Just this past Monday, Piriform announced in a blog post that their CCleaner software had been released with malware. CCleaner is a program that cleans unwanted junk, including browser histories, off of computers. The software had illegally been tampered with by an outside party to add malware that would take certain information from the affected computers and send it to a server—the information included IP addresses and details about which other software was on the computer. At the time of the blog being posted, Piriform had already gotten the server shut down that was collecting the information and begun the process of further resolving the issue by having the software’s users upgrade to a new version. It seems by the point it was discovered, the malicious software was likely downloaded by 700,000 people—Avast had previously suggested it might have affected 2.2 million.

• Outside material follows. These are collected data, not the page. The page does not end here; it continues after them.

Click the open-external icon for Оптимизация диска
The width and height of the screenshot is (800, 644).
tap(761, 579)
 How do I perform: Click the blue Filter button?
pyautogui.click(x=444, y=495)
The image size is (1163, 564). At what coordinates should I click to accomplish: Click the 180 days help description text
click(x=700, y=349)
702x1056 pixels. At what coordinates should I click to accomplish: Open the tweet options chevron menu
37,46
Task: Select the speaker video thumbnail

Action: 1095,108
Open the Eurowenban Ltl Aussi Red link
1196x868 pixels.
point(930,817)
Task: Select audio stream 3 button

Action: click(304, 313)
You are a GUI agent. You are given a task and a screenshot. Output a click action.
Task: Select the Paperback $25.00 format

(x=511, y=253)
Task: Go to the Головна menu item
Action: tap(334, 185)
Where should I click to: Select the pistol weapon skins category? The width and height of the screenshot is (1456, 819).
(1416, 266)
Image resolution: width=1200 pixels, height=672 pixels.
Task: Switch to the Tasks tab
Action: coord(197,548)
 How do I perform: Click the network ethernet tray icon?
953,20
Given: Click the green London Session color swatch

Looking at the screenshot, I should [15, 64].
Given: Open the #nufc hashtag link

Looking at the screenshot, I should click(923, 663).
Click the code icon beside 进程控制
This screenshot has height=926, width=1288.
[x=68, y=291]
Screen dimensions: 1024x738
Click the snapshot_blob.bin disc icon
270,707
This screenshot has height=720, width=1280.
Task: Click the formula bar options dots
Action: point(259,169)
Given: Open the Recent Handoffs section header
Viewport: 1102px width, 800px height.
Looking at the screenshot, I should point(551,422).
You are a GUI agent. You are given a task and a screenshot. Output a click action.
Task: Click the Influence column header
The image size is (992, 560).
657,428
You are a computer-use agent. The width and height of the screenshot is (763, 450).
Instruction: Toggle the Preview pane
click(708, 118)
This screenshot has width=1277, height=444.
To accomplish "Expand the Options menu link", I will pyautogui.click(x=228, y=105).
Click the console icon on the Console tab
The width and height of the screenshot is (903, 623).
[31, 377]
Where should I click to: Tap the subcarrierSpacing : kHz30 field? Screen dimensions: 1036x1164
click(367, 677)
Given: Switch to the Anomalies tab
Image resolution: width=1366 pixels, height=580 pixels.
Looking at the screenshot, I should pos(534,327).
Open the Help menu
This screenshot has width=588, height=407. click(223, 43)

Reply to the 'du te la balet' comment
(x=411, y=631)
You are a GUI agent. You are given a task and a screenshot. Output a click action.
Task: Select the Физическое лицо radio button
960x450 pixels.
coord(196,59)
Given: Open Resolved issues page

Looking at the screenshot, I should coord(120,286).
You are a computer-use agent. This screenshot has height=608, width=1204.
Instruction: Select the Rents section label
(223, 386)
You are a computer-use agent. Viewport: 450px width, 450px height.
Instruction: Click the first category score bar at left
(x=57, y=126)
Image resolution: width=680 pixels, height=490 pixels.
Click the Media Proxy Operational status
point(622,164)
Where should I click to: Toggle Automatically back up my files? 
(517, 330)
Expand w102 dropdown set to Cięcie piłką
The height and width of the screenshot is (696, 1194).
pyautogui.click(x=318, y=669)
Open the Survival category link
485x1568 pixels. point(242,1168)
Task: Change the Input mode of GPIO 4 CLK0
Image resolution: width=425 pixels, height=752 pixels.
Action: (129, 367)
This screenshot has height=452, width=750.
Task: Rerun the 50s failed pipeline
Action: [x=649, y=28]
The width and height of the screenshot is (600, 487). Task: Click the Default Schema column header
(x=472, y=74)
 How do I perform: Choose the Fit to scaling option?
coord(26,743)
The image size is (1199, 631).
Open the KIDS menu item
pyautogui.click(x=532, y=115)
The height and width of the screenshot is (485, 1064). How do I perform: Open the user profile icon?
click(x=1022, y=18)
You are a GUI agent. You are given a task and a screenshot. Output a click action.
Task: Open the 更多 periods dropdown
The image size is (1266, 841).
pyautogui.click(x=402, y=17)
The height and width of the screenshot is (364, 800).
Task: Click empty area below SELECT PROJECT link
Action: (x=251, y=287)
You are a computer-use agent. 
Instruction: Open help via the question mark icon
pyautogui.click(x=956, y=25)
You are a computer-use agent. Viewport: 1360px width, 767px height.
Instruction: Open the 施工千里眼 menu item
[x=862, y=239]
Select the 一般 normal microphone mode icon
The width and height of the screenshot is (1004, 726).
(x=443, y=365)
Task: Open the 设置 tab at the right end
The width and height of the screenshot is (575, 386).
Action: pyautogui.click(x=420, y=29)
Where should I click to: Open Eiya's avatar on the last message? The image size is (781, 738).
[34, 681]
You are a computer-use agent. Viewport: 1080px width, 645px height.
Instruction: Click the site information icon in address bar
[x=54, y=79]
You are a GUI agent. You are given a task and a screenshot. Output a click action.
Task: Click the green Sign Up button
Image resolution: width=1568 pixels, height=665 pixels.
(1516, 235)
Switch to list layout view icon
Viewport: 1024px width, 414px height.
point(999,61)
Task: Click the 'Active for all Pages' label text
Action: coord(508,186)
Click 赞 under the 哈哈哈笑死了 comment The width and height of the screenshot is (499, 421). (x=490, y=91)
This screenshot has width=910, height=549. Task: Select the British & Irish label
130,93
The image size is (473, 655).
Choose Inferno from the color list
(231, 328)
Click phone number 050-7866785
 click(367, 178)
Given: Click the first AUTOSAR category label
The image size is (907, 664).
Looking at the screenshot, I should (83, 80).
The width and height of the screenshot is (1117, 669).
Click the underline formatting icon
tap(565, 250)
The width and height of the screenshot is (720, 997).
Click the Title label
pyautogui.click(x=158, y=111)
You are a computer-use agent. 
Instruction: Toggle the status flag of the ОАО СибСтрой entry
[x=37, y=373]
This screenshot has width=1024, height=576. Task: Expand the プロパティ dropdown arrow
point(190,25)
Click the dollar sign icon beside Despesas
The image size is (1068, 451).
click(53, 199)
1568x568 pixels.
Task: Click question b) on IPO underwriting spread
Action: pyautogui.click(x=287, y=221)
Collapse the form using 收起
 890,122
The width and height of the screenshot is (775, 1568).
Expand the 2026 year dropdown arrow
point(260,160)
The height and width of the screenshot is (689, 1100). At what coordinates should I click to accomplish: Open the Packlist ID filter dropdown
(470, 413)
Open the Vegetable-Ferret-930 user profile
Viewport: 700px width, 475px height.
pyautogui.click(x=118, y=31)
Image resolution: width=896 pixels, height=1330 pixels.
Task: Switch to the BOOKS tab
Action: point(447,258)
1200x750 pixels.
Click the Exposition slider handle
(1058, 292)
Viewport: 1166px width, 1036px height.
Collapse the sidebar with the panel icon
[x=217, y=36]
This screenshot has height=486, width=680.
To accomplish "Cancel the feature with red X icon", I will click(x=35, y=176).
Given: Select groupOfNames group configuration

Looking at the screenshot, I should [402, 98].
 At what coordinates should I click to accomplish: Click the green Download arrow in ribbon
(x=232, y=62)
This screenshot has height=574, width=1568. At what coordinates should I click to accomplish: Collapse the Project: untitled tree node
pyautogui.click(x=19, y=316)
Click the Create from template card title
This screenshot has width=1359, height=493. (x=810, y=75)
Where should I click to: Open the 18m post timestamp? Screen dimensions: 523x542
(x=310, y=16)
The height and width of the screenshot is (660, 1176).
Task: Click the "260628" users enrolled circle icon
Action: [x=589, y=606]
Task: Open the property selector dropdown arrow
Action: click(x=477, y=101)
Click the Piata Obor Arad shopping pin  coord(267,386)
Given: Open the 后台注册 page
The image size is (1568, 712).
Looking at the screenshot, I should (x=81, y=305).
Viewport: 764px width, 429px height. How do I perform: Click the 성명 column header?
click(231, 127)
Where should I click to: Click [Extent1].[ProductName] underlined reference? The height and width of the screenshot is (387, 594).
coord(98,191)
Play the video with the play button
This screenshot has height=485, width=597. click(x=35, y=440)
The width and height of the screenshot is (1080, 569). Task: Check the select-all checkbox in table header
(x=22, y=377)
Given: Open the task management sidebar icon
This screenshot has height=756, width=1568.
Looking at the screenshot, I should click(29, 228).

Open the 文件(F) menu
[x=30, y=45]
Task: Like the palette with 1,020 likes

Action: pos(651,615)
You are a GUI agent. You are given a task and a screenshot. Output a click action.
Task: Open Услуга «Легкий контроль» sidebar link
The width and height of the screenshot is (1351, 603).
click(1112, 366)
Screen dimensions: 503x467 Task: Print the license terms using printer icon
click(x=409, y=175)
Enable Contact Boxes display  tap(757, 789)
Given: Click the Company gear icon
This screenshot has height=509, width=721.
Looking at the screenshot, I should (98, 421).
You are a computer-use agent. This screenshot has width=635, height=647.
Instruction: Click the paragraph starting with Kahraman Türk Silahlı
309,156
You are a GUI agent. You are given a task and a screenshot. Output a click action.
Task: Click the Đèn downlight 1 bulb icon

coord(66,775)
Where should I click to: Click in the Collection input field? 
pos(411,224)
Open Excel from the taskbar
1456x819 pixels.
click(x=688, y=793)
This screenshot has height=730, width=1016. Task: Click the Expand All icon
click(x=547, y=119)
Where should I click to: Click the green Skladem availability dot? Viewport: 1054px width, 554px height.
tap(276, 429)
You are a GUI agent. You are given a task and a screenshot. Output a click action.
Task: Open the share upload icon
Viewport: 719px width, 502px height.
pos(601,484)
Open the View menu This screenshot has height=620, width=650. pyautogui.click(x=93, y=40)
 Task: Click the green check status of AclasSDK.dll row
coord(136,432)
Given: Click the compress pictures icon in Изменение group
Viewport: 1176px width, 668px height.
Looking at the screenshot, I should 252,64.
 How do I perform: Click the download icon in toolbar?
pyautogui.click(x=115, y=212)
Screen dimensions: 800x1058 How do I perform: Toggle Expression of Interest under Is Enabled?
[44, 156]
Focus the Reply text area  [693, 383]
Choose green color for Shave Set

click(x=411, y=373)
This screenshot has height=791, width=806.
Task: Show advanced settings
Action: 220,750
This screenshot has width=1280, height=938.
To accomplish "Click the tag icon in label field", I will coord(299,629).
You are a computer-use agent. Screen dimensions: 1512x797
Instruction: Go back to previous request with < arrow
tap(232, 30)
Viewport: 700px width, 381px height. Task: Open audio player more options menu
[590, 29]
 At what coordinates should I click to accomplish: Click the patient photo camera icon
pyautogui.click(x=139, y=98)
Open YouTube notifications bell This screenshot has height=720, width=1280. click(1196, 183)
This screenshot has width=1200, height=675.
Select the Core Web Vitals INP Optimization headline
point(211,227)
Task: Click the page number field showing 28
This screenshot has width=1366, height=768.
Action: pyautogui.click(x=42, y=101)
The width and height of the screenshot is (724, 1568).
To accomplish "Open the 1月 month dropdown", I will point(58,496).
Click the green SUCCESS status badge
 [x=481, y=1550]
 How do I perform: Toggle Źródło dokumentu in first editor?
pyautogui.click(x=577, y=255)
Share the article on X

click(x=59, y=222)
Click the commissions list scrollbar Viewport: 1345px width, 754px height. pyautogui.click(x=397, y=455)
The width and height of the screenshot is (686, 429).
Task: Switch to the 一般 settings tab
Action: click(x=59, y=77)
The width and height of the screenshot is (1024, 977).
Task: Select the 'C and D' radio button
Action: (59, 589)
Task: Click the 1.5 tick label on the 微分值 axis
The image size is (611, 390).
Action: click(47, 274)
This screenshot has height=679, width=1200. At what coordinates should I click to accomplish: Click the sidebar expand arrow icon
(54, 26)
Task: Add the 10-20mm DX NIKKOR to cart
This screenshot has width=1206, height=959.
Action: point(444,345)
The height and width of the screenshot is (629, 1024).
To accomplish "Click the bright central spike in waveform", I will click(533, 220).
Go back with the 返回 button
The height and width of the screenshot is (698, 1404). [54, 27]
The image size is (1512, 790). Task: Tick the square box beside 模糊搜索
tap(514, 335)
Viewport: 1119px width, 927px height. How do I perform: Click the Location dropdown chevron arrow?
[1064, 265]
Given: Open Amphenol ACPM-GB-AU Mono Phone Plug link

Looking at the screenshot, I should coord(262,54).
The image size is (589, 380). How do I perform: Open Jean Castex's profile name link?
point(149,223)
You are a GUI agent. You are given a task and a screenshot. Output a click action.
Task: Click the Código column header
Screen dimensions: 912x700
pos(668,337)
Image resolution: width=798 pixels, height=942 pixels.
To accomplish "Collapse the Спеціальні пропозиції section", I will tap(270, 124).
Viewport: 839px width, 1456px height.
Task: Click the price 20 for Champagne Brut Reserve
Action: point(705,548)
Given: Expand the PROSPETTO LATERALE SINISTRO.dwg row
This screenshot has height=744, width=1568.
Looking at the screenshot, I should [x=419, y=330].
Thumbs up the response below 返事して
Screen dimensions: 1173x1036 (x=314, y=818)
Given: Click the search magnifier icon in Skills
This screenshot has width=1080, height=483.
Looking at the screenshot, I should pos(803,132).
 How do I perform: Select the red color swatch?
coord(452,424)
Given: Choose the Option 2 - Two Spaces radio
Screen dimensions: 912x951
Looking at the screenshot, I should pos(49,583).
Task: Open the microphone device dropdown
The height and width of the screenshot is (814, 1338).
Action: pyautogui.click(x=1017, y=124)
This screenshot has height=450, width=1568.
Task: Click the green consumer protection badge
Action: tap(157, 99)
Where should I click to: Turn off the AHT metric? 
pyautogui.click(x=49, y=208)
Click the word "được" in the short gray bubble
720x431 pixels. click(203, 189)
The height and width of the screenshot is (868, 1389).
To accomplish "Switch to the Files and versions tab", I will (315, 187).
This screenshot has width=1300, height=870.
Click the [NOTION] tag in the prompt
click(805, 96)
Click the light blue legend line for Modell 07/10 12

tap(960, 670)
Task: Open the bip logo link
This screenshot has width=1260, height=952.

Now it’s becoming clearer that the people who added the malware weren’t just trying to get random victims’ information. It seems that the attack was an attempt at “industrial espionage.” The malware was working to specifically find computers that would give the attackers access to some well-known companies by searching for some specific domains. Though other companies may have been targeted, some of the companies include Microsoft, Google, Samsung, and Sony. And according to Wired, some of the infected computers actually were part of targeted companies’ networks, which led to even more malware being added to the computers. Out of the main companies initially listed, eight of them were effectively targeted, though it’s not clear yet exactly which ones were affected.
With this news, the situation surrounding CCleaner seems to have gone from bad to worse, moving from a straightforward (but still bad) attack on personal computers to what some are suggesting could be a particularly malicious attempt at spying on major companies. More information is still being uncovered, and it’s a little bit unclear how much damage has really been done. Don’t forget, if you have CCleaner installed on a computer, check now to see if you have an important update waiting.